- **WHAT YOU WILL DO**:
Can you restate the lines of the entries below, word for word, from the first one through the line that includes "You are a computer-use agent. 1024x654"?

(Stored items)
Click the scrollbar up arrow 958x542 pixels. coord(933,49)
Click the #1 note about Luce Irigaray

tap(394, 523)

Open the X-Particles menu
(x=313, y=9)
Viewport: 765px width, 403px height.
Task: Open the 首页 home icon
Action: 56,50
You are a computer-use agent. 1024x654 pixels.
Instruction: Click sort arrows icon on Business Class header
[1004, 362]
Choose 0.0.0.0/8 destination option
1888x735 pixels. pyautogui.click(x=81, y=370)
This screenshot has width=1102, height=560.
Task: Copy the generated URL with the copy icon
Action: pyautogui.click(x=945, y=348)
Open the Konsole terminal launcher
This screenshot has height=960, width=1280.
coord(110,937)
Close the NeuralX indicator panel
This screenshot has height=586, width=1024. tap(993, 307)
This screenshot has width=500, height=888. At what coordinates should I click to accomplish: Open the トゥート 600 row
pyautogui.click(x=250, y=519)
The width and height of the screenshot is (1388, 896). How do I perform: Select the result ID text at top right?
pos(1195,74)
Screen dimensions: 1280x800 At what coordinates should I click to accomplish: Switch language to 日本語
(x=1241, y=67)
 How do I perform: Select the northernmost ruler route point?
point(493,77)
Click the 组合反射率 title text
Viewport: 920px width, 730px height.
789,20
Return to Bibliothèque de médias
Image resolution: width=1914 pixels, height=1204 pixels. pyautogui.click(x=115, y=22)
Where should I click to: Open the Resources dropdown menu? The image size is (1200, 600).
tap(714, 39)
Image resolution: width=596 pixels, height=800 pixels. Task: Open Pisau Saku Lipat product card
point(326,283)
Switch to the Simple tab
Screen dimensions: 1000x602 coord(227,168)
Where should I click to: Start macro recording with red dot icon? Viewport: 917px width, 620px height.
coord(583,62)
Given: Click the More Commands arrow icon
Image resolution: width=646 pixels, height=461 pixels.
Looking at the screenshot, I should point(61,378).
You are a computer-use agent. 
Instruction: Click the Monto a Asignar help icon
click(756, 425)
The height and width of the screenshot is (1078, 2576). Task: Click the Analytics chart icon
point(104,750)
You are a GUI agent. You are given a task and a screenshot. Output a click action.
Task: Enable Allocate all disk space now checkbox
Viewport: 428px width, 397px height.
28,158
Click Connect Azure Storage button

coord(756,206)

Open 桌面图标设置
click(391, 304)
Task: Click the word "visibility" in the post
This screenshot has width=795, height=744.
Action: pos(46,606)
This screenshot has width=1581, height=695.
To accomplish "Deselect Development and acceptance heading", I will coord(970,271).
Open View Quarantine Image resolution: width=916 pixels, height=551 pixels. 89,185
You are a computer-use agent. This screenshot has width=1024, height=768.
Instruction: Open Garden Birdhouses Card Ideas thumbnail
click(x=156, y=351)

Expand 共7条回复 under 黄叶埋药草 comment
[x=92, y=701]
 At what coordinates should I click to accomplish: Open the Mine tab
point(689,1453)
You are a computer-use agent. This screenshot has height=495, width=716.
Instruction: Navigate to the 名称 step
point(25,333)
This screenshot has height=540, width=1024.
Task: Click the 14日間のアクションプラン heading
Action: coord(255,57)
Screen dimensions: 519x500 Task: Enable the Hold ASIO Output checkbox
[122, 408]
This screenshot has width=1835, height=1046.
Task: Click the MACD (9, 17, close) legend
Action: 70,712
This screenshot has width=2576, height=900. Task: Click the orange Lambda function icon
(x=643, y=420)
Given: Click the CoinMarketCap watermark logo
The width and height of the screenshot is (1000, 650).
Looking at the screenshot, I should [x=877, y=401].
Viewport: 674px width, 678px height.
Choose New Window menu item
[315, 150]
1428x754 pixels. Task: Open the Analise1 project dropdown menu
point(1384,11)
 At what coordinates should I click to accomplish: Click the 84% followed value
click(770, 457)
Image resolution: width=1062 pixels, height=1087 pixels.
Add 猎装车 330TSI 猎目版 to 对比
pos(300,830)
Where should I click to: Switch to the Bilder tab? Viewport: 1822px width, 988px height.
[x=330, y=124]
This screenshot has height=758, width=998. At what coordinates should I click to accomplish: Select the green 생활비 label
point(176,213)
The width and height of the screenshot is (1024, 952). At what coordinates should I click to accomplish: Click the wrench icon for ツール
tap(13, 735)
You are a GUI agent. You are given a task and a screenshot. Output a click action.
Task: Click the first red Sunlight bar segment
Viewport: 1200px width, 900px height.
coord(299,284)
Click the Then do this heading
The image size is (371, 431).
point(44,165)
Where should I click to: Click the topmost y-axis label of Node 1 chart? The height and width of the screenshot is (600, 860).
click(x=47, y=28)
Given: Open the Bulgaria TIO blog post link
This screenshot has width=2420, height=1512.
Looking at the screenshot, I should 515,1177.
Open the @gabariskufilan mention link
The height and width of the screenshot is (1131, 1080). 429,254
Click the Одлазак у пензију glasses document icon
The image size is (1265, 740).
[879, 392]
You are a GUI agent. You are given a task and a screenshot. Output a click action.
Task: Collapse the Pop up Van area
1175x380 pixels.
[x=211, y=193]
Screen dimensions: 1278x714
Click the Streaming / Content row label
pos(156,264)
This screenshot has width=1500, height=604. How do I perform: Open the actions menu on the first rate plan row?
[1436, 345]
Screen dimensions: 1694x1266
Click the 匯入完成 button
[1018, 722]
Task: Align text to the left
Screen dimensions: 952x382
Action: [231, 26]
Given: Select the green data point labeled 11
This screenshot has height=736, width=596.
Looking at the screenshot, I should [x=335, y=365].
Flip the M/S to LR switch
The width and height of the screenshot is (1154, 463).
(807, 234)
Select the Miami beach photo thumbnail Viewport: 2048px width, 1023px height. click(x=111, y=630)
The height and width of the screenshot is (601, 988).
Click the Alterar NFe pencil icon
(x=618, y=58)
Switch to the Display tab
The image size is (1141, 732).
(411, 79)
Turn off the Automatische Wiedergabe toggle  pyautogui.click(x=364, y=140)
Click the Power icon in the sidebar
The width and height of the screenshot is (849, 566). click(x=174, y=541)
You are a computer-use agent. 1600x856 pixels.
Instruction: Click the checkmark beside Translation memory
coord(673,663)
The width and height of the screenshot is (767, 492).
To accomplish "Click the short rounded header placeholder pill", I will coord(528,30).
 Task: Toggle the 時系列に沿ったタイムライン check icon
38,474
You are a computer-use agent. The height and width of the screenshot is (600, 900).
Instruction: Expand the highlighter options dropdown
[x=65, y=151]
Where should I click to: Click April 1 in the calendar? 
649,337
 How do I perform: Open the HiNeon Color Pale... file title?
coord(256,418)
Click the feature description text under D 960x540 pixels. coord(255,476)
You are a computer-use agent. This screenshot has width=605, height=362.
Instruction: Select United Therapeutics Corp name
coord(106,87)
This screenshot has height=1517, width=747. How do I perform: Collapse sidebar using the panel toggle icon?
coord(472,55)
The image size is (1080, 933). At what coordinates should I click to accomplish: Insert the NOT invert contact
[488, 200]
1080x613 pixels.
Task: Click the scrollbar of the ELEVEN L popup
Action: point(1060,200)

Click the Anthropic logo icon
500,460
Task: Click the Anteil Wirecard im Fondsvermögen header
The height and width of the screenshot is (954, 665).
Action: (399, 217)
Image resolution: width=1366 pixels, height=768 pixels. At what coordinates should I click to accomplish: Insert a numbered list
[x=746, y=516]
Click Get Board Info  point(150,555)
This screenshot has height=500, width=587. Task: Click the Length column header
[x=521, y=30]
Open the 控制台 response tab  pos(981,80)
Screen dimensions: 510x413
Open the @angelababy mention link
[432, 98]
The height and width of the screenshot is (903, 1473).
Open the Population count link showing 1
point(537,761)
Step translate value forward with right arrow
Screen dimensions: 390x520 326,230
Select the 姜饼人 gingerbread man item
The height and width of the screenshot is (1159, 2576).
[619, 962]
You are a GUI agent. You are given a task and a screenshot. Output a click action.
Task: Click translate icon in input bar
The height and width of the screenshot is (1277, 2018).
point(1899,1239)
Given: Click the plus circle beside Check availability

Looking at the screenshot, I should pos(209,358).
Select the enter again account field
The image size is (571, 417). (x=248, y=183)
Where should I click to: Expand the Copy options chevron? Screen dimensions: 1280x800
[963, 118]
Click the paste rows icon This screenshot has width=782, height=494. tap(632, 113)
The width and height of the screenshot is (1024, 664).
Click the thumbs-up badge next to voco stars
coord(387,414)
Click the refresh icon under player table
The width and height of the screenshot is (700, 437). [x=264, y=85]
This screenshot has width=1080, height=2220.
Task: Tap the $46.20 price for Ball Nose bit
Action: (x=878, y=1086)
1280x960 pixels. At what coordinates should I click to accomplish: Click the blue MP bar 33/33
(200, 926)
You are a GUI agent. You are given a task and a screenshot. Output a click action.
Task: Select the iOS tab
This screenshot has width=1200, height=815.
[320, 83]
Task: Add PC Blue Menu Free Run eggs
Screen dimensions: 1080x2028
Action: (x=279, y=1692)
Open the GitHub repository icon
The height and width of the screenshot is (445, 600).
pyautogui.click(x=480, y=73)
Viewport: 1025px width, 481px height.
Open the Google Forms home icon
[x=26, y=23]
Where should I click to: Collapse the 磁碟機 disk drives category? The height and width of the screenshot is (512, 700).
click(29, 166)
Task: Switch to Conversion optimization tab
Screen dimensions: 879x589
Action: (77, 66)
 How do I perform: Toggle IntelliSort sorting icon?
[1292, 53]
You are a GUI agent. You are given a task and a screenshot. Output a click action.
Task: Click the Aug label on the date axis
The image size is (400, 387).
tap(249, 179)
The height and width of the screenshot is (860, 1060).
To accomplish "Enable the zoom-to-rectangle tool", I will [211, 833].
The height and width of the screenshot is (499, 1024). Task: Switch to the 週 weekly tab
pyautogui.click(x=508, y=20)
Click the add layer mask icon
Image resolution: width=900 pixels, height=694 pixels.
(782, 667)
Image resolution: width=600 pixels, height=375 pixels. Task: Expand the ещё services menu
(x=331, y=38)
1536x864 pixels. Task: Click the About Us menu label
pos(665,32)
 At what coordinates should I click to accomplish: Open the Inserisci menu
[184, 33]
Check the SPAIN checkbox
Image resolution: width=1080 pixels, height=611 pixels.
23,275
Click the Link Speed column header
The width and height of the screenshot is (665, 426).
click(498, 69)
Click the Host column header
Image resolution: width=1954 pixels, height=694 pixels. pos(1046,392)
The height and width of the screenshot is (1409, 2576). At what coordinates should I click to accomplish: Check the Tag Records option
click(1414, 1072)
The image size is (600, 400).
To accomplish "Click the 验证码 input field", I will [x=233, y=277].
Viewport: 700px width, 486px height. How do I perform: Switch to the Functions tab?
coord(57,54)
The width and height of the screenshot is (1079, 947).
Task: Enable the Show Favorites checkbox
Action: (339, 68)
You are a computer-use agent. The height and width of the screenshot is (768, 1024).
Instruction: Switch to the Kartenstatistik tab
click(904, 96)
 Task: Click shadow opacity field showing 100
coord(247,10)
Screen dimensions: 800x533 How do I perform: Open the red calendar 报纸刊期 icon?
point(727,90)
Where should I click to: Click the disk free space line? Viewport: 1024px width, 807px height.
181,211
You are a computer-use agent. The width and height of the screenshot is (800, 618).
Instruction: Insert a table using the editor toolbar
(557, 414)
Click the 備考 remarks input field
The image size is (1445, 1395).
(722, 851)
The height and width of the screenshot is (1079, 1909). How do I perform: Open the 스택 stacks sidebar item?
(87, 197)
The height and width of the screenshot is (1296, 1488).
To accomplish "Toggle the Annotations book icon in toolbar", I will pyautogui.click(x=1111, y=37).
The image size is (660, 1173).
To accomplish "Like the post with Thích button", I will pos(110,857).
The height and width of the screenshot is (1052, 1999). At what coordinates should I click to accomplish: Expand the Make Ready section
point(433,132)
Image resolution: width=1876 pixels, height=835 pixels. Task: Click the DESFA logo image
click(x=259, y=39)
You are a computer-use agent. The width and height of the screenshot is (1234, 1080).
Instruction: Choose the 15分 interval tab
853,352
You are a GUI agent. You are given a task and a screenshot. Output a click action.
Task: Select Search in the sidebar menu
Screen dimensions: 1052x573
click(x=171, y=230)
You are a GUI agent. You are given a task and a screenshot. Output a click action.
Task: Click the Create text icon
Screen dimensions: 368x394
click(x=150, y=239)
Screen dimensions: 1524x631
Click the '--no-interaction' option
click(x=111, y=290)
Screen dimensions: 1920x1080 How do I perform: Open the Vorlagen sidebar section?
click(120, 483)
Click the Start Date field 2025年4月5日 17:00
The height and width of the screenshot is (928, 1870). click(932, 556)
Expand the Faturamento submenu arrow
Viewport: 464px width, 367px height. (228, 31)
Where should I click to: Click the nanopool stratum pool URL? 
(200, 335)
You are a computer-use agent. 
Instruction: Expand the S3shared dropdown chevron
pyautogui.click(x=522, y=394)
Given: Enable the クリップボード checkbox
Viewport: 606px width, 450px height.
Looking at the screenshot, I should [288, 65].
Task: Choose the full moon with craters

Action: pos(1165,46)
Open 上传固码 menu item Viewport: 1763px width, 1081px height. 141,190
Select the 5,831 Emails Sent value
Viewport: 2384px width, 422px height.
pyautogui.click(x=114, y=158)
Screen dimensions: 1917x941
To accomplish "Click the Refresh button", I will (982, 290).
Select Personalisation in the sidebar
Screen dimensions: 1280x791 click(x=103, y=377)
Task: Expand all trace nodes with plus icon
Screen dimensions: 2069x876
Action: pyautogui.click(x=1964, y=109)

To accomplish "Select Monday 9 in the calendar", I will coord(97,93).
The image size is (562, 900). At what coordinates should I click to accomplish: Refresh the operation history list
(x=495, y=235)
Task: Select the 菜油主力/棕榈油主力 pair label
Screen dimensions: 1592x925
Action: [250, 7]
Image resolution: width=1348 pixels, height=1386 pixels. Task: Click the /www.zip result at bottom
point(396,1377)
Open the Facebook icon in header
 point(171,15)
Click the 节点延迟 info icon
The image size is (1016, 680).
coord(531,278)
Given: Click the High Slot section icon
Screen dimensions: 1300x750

- **SOLUTION TO THE EXERCISE**:
Click the scrollbar up arrow 958x542 pixels. coord(933,49)
Click the #1 note about Luce Irigaray

tap(394, 523)

Open the X-Particles menu
(x=313, y=9)
Viewport: 765px width, 403px height.
Task: Open the 首页 home icon
Action: 56,50
You are a computer-use agent. 1024x654 pixels.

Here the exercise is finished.